■ GIVEN PROBLEM
Begin at the line that has "Image resolution: width=776" and stop after the line that has "Looking at the screenshot, I should (1177, 538).". Write those lines out again with "checkbox" swapped for "check box", leaving everything else unchanged.

Item-finding records:
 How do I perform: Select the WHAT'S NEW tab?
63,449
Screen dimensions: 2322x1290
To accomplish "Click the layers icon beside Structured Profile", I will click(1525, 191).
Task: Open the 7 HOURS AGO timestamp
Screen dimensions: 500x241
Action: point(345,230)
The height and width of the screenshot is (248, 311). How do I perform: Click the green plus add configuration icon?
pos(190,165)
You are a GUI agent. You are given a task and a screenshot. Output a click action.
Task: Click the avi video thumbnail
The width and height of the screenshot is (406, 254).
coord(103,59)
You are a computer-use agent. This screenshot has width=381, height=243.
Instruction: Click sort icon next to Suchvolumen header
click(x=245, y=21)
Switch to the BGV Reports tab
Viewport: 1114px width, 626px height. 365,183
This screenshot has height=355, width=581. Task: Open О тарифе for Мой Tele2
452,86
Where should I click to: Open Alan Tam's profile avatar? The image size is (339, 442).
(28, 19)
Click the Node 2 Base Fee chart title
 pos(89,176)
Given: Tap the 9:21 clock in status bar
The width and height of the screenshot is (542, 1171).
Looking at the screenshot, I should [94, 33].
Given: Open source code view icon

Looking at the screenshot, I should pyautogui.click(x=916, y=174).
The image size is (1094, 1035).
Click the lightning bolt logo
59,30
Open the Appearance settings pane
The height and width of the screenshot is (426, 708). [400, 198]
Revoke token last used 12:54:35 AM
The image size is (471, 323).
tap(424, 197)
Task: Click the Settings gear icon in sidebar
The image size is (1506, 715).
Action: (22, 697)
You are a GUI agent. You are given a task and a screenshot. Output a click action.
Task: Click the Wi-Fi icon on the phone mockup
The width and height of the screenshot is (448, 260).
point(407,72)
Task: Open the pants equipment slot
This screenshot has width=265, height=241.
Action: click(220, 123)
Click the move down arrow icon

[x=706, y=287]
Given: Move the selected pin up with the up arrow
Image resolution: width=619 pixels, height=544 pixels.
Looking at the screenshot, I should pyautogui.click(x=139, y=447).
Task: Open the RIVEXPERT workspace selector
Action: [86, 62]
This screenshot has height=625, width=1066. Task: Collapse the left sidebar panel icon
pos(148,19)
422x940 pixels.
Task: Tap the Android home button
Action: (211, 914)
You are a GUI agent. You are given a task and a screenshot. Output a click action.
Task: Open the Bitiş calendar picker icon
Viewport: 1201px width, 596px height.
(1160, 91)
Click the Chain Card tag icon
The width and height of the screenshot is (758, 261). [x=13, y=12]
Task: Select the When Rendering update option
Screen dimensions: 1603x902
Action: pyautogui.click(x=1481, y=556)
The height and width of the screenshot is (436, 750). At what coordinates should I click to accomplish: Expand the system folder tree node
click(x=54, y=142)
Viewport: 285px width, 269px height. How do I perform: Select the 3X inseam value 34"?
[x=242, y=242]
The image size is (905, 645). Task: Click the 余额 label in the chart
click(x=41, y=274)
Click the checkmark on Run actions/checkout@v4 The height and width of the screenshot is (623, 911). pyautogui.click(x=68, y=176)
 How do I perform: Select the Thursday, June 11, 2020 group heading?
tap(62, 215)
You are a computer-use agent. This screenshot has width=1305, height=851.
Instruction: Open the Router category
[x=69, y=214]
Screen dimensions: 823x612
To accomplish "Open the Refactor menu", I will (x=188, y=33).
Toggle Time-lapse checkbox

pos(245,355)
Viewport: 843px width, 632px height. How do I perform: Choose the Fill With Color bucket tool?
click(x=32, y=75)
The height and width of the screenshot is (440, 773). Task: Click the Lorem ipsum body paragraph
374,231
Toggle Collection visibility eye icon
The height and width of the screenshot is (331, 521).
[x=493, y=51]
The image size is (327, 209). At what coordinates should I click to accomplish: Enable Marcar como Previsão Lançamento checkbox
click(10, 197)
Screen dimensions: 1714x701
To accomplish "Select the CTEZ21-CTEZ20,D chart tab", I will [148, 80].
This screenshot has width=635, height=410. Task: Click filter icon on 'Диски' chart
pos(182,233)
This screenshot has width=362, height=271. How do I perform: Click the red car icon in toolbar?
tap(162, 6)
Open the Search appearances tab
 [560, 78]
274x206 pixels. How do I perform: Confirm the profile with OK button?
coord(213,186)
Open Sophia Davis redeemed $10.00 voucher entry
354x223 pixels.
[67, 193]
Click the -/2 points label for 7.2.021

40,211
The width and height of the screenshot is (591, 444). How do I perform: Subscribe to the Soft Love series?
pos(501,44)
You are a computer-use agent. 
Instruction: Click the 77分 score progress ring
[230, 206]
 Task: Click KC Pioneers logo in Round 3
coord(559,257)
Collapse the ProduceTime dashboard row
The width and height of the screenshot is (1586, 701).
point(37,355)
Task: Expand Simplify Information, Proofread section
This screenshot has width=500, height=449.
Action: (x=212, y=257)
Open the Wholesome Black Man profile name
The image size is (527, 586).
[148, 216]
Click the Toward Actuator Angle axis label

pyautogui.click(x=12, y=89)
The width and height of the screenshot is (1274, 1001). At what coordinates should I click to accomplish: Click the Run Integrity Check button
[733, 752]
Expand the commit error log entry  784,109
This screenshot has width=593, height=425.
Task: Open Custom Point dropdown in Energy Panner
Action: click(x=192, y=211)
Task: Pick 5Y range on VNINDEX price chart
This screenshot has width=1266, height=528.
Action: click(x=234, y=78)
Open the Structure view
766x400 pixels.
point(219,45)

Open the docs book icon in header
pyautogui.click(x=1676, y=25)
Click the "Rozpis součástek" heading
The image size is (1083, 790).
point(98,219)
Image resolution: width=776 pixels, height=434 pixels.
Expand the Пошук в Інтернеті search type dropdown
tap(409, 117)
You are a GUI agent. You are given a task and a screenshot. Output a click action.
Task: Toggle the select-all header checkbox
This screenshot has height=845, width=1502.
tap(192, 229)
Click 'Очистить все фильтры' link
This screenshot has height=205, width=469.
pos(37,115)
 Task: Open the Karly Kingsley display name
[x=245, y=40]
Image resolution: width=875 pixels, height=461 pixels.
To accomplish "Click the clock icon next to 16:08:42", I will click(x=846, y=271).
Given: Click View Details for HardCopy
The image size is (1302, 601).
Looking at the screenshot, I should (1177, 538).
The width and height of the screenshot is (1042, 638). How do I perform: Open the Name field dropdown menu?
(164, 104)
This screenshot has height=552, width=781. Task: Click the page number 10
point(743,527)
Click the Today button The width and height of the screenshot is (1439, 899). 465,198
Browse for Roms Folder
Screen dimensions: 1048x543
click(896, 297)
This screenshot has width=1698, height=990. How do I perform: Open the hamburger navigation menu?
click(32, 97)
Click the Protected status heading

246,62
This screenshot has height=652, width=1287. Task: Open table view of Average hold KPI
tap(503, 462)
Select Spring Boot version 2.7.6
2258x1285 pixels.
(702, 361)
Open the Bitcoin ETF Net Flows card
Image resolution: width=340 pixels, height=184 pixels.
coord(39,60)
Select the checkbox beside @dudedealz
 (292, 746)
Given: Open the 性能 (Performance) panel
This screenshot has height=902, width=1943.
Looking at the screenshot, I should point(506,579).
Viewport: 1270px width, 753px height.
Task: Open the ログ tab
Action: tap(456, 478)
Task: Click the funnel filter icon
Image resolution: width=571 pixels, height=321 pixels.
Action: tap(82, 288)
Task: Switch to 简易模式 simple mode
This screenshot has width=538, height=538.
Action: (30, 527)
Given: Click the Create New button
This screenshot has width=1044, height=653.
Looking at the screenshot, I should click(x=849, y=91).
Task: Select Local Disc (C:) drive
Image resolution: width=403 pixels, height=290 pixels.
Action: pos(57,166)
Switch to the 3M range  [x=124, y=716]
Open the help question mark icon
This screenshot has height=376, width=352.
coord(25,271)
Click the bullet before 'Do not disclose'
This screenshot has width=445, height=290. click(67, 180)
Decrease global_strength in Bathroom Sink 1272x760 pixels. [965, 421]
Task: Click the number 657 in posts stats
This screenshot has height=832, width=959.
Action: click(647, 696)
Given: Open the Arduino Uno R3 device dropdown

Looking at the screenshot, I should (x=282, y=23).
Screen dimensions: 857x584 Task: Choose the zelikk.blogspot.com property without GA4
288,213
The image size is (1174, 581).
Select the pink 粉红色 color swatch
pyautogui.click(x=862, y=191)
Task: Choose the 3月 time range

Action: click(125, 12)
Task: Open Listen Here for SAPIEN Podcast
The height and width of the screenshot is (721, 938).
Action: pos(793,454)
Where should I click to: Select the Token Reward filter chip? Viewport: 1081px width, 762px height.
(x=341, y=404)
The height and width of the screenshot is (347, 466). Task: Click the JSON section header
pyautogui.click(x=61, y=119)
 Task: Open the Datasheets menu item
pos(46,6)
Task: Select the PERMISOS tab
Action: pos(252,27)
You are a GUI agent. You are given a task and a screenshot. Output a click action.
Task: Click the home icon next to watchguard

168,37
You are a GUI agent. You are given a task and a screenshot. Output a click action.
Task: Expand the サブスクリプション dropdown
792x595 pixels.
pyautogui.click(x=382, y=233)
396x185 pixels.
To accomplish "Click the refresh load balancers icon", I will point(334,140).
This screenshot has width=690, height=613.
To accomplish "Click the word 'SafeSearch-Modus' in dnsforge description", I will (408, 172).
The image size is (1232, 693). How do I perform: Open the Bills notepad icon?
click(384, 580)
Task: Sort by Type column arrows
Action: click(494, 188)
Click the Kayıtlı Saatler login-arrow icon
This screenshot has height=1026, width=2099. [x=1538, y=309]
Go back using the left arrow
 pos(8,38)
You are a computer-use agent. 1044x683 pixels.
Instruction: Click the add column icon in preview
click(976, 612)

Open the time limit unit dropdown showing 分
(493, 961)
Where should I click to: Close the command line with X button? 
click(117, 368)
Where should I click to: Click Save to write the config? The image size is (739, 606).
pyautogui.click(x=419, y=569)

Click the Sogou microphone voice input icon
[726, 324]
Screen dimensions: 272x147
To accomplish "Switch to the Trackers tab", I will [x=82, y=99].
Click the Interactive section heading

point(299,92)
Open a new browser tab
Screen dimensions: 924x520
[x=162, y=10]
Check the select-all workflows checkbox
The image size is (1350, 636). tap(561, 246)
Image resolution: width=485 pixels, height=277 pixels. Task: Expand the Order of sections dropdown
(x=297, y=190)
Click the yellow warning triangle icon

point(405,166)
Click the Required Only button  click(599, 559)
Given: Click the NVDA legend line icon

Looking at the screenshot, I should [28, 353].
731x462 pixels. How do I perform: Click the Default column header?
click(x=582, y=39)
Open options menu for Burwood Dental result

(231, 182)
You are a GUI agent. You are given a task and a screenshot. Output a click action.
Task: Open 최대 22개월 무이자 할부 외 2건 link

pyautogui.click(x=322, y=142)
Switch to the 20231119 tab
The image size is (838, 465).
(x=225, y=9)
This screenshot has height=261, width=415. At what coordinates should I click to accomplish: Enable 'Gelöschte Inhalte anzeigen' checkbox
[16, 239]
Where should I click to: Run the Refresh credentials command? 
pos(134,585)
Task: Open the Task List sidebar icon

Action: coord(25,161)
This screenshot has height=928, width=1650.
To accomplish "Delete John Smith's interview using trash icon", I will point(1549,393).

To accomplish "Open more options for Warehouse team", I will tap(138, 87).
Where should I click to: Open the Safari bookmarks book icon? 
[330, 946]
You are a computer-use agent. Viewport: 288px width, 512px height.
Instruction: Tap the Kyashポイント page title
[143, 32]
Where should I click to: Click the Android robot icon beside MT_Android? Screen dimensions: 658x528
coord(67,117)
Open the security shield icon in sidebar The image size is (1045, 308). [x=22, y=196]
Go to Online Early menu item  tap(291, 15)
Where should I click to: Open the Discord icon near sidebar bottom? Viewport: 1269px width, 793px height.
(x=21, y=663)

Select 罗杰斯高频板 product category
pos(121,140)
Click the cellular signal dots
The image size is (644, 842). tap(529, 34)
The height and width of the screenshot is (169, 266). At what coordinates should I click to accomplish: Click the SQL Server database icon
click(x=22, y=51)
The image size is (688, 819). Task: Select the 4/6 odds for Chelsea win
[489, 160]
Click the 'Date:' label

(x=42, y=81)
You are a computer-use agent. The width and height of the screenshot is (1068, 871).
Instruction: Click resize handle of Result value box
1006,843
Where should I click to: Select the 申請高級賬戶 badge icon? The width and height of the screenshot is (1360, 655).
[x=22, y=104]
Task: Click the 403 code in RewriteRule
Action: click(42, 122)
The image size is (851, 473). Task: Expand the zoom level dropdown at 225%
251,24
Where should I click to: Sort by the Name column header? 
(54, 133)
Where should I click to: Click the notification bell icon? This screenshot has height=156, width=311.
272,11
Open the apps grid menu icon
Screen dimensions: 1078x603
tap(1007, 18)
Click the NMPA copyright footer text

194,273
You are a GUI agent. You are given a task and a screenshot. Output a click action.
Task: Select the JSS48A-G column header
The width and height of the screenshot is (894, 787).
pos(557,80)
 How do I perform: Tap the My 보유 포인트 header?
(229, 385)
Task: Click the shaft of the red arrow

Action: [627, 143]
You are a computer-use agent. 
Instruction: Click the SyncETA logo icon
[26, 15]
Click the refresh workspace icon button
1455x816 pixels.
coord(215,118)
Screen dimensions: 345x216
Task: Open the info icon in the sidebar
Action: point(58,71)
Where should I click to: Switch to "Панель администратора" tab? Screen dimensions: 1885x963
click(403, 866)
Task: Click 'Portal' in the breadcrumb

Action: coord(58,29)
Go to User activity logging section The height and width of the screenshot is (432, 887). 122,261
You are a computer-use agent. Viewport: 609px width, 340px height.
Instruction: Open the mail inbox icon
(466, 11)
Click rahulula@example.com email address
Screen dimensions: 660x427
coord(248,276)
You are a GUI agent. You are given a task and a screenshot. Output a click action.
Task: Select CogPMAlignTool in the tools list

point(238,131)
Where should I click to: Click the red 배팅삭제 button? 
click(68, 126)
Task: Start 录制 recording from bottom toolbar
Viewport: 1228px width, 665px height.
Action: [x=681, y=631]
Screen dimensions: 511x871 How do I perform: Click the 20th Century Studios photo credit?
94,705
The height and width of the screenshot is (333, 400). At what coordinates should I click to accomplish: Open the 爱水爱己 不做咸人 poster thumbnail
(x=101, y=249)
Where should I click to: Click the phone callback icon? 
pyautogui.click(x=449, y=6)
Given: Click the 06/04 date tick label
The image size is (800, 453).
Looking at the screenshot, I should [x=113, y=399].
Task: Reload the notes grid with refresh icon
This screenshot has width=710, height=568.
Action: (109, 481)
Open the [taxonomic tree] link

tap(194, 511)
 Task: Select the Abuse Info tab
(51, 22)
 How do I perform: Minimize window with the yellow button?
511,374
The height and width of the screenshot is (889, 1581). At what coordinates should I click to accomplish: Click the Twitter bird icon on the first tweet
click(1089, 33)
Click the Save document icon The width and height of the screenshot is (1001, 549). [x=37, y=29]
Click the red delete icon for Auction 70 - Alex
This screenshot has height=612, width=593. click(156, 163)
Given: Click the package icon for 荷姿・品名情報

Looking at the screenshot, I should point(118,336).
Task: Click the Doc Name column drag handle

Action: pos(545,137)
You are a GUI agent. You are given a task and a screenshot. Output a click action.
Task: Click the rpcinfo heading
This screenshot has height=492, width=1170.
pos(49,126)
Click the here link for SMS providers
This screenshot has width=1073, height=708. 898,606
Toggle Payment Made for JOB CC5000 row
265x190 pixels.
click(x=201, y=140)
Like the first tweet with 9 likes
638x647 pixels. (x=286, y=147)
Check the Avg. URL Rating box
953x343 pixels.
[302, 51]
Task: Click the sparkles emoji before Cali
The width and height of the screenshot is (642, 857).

■ FINISHED TASK
Image resolution: width=776 pixels, height=434 pixels.
Expand the Пошук в Інтернеті search type dropdown
tap(409, 117)
You are a GUI agent. You are given a task and a screenshot. Output a click action.
Task: Toggle the select-all header check box
This screenshot has height=845, width=1502.
tap(192, 229)
Click 'Очистить все фильтры' link
This screenshot has height=205, width=469.
pos(37,115)
 Task: Open the Karly Kingsley display name
[x=245, y=40]
Image resolution: width=875 pixels, height=461 pixels.
To accomplish "Click the clock icon next to 16:08:42", I will click(x=846, y=271).
Given: Click View Details for HardCopy
The image size is (1302, 601).
Looking at the screenshot, I should (1177, 538).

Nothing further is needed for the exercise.